BERLIN, Feb 1 (Reuters) – Germany could not complete a review of the planned sale of chip supplier Siltronic to Taiwan’s GlobalWafers (6488.TWO) before a deadline set by the prospective buyer expired on Monday, scuppering the 4.35 billion euro ($4.89 billion) deal, its economy ministry said.
“It was not possible to complete all the necessary review steps as part of the investment review – this applies in particular to the review of the antitrust approval by the Chinese authorities, which was only granted last week,” a spokesperson for the ministry said.
On Jan. 21, China’s market regulator said it would give conditional approval for the acquisition. read more
The German ministry said if GlobalWafers made a new acquisition attempt, an investment review would be carried out again.
The chairman and chief executive officer of GlobalWafers, Doris Hsu, said the outcome was “very disappointing” and the company would “analyse the non-decision of the German government and consider its impact on our future investment strategy”.
“Europe remains an important market for GlobalWafers and it remains committed to the customers and employees in the region,” the company said in a statement, adding that it would have to pay a termination fee of 50 million euros since regulatory approvals were not obtained.
In a separate statement, Siltronic confirmed the takeover offer had expired due to the German ministry’s inaction and that the company stood to receive the termination fee.
The deal would have created the second-largest maker of 300-millimetre wafers, behind Japan’s Shin-Etsu (4063.T), as the semiconductor industry consolidates.

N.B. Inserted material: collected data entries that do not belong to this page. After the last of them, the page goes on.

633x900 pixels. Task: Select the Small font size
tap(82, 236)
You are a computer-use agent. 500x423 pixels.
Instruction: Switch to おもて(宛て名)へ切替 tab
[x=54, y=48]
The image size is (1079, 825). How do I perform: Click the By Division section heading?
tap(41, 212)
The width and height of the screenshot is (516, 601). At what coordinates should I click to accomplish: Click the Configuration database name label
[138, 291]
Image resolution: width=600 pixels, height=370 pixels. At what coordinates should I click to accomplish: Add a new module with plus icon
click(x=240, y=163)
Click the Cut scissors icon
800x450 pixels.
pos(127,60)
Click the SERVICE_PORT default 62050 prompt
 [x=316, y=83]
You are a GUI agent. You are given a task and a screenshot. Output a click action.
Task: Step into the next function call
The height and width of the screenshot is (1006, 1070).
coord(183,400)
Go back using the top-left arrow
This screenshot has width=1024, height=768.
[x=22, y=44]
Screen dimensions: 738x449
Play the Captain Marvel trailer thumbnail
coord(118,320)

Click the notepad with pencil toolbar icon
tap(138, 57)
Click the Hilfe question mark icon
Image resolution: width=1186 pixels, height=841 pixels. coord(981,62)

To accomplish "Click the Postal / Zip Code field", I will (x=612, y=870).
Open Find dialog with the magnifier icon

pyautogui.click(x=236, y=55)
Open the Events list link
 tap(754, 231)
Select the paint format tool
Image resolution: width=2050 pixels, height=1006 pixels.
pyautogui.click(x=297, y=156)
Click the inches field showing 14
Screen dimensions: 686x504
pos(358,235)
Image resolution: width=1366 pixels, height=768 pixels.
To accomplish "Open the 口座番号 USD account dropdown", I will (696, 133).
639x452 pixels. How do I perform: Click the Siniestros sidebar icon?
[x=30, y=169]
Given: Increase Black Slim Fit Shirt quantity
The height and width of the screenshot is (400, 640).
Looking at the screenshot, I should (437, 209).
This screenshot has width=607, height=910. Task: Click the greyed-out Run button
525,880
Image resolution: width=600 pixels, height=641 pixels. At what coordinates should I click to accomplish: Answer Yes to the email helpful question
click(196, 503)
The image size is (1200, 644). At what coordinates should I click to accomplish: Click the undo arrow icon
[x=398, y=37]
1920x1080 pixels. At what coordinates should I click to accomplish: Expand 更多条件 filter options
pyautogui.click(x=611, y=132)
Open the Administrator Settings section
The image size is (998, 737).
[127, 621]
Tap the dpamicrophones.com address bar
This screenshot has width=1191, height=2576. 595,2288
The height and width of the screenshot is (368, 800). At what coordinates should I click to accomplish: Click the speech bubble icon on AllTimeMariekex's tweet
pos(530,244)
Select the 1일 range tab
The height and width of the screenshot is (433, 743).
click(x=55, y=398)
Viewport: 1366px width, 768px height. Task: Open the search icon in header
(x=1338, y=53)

Germany has become wary of changes to its high-tech supply network after carmakers, one of its major sectors, were hit by a global shortage of microchips.
A recent takeover of a European semiconductor company by an Asian buyer that did go through was the purchase of Dialog Semiconductor by Japan’s Renesas Electronics Corp (6723.T).
GlobalWafers secured a majority stake in Siltronic last year and initially hoped to have the transaction wrapped up in late 2021.
Hsu told newspaper Handelsblatt last week that the company would probably invest in the United States if the deal failed.